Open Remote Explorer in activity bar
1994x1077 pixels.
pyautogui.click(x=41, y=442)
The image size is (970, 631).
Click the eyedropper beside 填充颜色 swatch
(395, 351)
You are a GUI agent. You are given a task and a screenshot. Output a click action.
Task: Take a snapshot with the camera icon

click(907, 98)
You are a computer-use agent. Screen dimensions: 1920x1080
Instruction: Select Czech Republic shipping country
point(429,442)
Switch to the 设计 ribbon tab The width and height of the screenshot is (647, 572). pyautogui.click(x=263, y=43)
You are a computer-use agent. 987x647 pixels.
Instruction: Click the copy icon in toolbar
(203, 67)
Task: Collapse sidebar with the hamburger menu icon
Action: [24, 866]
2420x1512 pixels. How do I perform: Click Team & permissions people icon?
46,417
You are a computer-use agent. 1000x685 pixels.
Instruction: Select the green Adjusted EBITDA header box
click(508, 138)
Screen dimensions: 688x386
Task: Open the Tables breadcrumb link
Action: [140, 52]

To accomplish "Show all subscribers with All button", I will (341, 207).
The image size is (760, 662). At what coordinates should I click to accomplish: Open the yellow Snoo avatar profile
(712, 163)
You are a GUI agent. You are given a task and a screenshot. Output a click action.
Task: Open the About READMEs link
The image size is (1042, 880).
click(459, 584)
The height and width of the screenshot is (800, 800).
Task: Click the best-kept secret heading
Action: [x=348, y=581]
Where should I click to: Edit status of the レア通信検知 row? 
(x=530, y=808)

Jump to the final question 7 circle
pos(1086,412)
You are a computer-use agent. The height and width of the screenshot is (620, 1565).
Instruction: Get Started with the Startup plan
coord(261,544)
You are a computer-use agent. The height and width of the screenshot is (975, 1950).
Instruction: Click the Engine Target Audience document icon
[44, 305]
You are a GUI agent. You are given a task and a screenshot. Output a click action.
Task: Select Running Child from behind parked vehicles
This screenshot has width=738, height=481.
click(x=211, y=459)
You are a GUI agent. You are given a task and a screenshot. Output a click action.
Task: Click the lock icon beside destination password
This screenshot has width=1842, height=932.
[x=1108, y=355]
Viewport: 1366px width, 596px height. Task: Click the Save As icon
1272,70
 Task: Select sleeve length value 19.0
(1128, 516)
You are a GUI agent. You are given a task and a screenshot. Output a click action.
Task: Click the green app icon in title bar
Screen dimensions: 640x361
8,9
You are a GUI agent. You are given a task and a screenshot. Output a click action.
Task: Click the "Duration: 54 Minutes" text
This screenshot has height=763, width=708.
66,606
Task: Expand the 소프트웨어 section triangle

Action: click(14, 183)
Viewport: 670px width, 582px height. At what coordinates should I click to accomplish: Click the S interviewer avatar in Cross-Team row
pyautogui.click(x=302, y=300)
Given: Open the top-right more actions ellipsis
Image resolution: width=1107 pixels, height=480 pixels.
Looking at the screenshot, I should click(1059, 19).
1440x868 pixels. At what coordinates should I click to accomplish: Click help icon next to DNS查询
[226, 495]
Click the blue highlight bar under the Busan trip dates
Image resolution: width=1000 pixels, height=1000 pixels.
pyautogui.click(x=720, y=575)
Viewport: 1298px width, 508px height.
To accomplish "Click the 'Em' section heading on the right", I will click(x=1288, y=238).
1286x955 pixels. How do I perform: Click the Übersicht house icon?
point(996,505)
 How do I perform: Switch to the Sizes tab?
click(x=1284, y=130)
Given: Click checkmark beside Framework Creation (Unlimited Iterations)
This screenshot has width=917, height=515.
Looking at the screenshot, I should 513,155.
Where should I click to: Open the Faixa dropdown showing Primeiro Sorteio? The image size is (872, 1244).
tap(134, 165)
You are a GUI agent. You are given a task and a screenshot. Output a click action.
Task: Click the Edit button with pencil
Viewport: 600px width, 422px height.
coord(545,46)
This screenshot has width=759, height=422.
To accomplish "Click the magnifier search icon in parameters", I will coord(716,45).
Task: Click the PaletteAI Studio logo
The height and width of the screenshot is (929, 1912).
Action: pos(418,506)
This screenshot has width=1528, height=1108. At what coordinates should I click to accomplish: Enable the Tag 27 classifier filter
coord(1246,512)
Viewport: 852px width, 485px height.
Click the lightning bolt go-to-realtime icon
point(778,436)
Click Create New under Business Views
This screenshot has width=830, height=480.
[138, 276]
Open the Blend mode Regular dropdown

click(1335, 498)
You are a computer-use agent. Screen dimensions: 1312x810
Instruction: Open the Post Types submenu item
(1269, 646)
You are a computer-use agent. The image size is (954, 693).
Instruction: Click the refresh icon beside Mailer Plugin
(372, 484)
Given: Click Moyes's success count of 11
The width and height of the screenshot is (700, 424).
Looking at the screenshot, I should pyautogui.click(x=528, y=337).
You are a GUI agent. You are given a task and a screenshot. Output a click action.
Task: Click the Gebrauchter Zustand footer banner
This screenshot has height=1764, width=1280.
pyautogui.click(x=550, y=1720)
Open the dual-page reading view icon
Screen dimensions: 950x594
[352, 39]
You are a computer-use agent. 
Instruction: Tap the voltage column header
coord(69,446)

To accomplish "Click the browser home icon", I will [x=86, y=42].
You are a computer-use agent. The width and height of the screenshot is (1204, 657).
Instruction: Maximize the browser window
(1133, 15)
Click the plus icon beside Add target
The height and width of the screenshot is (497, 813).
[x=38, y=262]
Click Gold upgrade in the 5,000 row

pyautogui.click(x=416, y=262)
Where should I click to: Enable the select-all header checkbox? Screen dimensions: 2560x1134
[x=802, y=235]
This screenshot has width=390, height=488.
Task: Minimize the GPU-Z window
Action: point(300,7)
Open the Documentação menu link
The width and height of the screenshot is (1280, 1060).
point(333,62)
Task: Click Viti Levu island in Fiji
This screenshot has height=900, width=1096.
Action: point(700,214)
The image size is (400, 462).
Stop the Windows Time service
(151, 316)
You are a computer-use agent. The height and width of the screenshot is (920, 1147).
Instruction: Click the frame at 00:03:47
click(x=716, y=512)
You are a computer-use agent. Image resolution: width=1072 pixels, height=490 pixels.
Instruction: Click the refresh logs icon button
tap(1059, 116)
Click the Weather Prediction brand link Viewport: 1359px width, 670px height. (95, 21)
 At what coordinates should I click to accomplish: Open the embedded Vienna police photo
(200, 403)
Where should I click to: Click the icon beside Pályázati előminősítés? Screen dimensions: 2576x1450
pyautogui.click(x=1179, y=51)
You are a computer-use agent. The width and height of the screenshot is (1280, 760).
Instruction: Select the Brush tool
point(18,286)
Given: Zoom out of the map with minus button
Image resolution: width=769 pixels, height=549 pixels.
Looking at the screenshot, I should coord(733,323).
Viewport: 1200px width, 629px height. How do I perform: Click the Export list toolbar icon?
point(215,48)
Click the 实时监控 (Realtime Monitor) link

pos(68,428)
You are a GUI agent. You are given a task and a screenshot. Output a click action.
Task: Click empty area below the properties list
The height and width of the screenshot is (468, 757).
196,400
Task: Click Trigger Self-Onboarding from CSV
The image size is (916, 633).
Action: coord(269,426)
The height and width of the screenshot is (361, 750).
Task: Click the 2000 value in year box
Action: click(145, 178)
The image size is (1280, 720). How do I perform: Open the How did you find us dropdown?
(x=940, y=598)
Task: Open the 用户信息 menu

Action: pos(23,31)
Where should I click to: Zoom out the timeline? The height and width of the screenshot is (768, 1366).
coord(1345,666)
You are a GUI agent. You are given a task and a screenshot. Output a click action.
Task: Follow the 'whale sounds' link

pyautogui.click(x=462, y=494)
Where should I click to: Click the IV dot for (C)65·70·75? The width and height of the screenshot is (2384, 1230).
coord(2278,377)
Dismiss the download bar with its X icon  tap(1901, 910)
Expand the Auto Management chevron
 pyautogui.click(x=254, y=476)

******

▸ Your goal: Print, exactly as written, each record in the listing above.

▸ Result:
Open Remote Explorer in activity bar
1994x1077 pixels.
pyautogui.click(x=41, y=442)
The image size is (970, 631).
Click the eyedropper beside 填充颜色 swatch
(395, 351)
You are a GUI agent. You are given a task and a screenshot. Output a click action.
Task: Take a snapshot with the camera icon

click(907, 98)
You are a computer-use agent. Screen dimensions: 1920x1080
Instruction: Select Czech Republic shipping country
point(429,442)
Switch to the 设计 ribbon tab The width and height of the screenshot is (647, 572). pyautogui.click(x=263, y=43)
You are a computer-use agent. 987x647 pixels.
Instruction: Click the copy icon in toolbar
(203, 67)
Task: Collapse sidebar with the hamburger menu icon
Action: [24, 866]
2420x1512 pixels. How do I perform: Click Team & permissions people icon?
46,417
You are a computer-use agent. 1000x685 pixels.
Instruction: Select the green Adjusted EBITDA header box
click(508, 138)
Screen dimensions: 688x386
Task: Open the Tables breadcrumb link
Action: [140, 52]

To accomplish "Show all subscribers with All button", I will (341, 207).
The image size is (760, 662). At what coordinates should I click to accomplish: Open the yellow Snoo avatar profile
(712, 163)
You are a GUI agent. You are given a task and a screenshot. Output a click action.
Task: Open the About READMEs link
The image size is (1042, 880).
click(459, 584)
The height and width of the screenshot is (800, 800).
Task: Click the best-kept secret heading
Action: [x=348, y=581]
Where should I click to: Edit status of the レア通信検知 row? 
(x=530, y=808)

Jump to the final question 7 circle
pos(1086,412)
You are a computer-use agent. The height and width of the screenshot is (620, 1565).
Instruction: Get Started with the Startup plan
coord(261,544)
You are a computer-use agent. The height and width of the screenshot is (975, 1950).
Instruction: Click the Engine Target Audience document icon
[44, 305]
You are a GUI agent. You are given a task and a screenshot. Output a click action.
Task: Select Running Child from behind parked vehicles
This screenshot has width=738, height=481.
click(x=211, y=459)
You are a GUI agent. You are given a task and a screenshot. Output a click action.
Task: Click the lock icon beside destination password
This screenshot has width=1842, height=932.
[x=1108, y=355]
Viewport: 1366px width, 596px height. Task: Click the Save As icon
1272,70
 Task: Select sleeve length value 19.0
(1128, 516)
You are a GUI agent. You are given a task and a screenshot. Output a click action.
Task: Click the green app icon in title bar
Screen dimensions: 640x361
8,9
You are a GUI agent. You are given a task and a screenshot. Output a click action.
Task: Click the "Duration: 54 Minutes" text
This screenshot has height=763, width=708.
66,606
Task: Expand the 소프트웨어 section triangle

Action: click(14, 183)
Viewport: 670px width, 582px height. At what coordinates should I click to accomplish: Click the S interviewer avatar in Cross-Team row
pyautogui.click(x=302, y=300)
Given: Open the top-right more actions ellipsis
Image resolution: width=1107 pixels, height=480 pixels.
Looking at the screenshot, I should click(1059, 19).
1440x868 pixels. At what coordinates should I click to accomplish: Click help icon next to DNS查询
[226, 495]
Click the blue highlight bar under the Busan trip dates
Image resolution: width=1000 pixels, height=1000 pixels.
pyautogui.click(x=720, y=575)
Viewport: 1298px width, 508px height.
To accomplish "Click the 'Em' section heading on the right", I will click(x=1288, y=238).
1286x955 pixels. How do I perform: Click the Übersicht house icon?
point(996,505)
 How do I perform: Switch to the Sizes tab?
click(x=1284, y=130)
Given: Click checkmark beside Framework Creation (Unlimited Iterations)
This screenshot has width=917, height=515.
Looking at the screenshot, I should 513,155.
Where should I click to: Open the Faixa dropdown showing Primeiro Sorteio? The image size is (872, 1244).
tap(134, 165)
You are a GUI agent. You are given a task and a screenshot. Output a click action.
Task: Click the Edit button with pencil
Viewport: 600px width, 422px height.
coord(545,46)
This screenshot has width=759, height=422.
To accomplish "Click the magnifier search icon in parameters", I will coord(716,45).
Task: Click the PaletteAI Studio logo
The height and width of the screenshot is (929, 1912).
Action: pos(418,506)
This screenshot has width=1528, height=1108. At what coordinates should I click to accomplish: Enable the Tag 27 classifier filter
coord(1246,512)
Viewport: 852px width, 485px height.
Click the lightning bolt go-to-realtime icon
point(778,436)
Click Create New under Business Views
This screenshot has width=830, height=480.
[138, 276]
Open the Blend mode Regular dropdown

click(1335, 498)
You are a computer-use agent. Screen dimensions: 1312x810
Instruction: Open the Post Types submenu item
(1269, 646)
You are a computer-use agent. The image size is (954, 693).
Instruction: Click the refresh icon beside Mailer Plugin
(372, 484)
Given: Click Moyes's success count of 11
The width and height of the screenshot is (700, 424).
Looking at the screenshot, I should pyautogui.click(x=528, y=337).
You are a GUI agent. You are given a task and a screenshot. Output a click action.
Task: Click the Gebrauchter Zustand footer banner
This screenshot has height=1764, width=1280.
pyautogui.click(x=550, y=1720)
Open the dual-page reading view icon
Screen dimensions: 950x594
[352, 39]
You are a computer-use agent. 
Instruction: Tap the voltage column header
coord(69,446)

To accomplish "Click the browser home icon", I will [x=86, y=42].
You are a computer-use agent. The width and height of the screenshot is (1204, 657).
Instruction: Maximize the browser window
(1133, 15)
Click the plus icon beside Add target
The height and width of the screenshot is (497, 813).
[x=38, y=262]
Click Gold upgrade in the 5,000 row

pyautogui.click(x=416, y=262)
Where should I click to: Enable the select-all header checkbox? Screen dimensions: 2560x1134
[x=802, y=235]
This screenshot has width=390, height=488.
Task: Minimize the GPU-Z window
Action: point(300,7)
Open the Documentação menu link
The width and height of the screenshot is (1280, 1060).
point(333,62)
Task: Click Viti Levu island in Fiji
This screenshot has height=900, width=1096.
Action: point(700,214)
The image size is (400, 462).
Stop the Windows Time service
(151, 316)
You are a computer-use agent. The height and width of the screenshot is (920, 1147).
Instruction: Click the frame at 00:03:47
click(x=716, y=512)
You are a computer-use agent. Image resolution: width=1072 pixels, height=490 pixels.
Instruction: Click the refresh logs icon button
tap(1059, 116)
Click the Weather Prediction brand link Viewport: 1359px width, 670px height. (95, 21)
 At what coordinates should I click to accomplish: Open the embedded Vienna police photo
(200, 403)
Where should I click to: Click the icon beside Pályázati előminősítés? Screen dimensions: 2576x1450
pyautogui.click(x=1179, y=51)
You are a computer-use agent. The width and height of the screenshot is (1280, 760).
Instruction: Select the Brush tool
point(18,286)
Given: Zoom out of the map with minus button
Image resolution: width=769 pixels, height=549 pixels.
Looking at the screenshot, I should coord(733,323).
Viewport: 1200px width, 629px height. How do I perform: Click the Export list toolbar icon?
point(215,48)
Click the 实时监控 (Realtime Monitor) link

pos(68,428)
You are a GUI agent. You are given a task and a screenshot. Output a click action.
Task: Click empty area below the properties list
The height and width of the screenshot is (468, 757).
196,400
Task: Click Trigger Self-Onboarding from CSV
The image size is (916, 633).
Action: coord(269,426)
The height and width of the screenshot is (361, 750).
Task: Click the 2000 value in year box
Action: click(145, 178)
The image size is (1280, 720). How do I perform: Open the How did you find us dropdown?
(x=940, y=598)
Task: Open the 用户信息 menu

Action: pos(23,31)
Where should I click to: Zoom out the timeline? The height and width of the screenshot is (768, 1366).
coord(1345,666)
You are a GUI agent. You are given a task and a screenshot. Output a click action.
Task: Follow the 'whale sounds' link

pyautogui.click(x=462, y=494)
Where should I click to: Click the IV dot for (C)65·70·75? The width and height of the screenshot is (2384, 1230).
coord(2278,377)
Dismiss the download bar with its X icon  tap(1901, 910)
Expand the Auto Management chevron
 pyautogui.click(x=254, y=476)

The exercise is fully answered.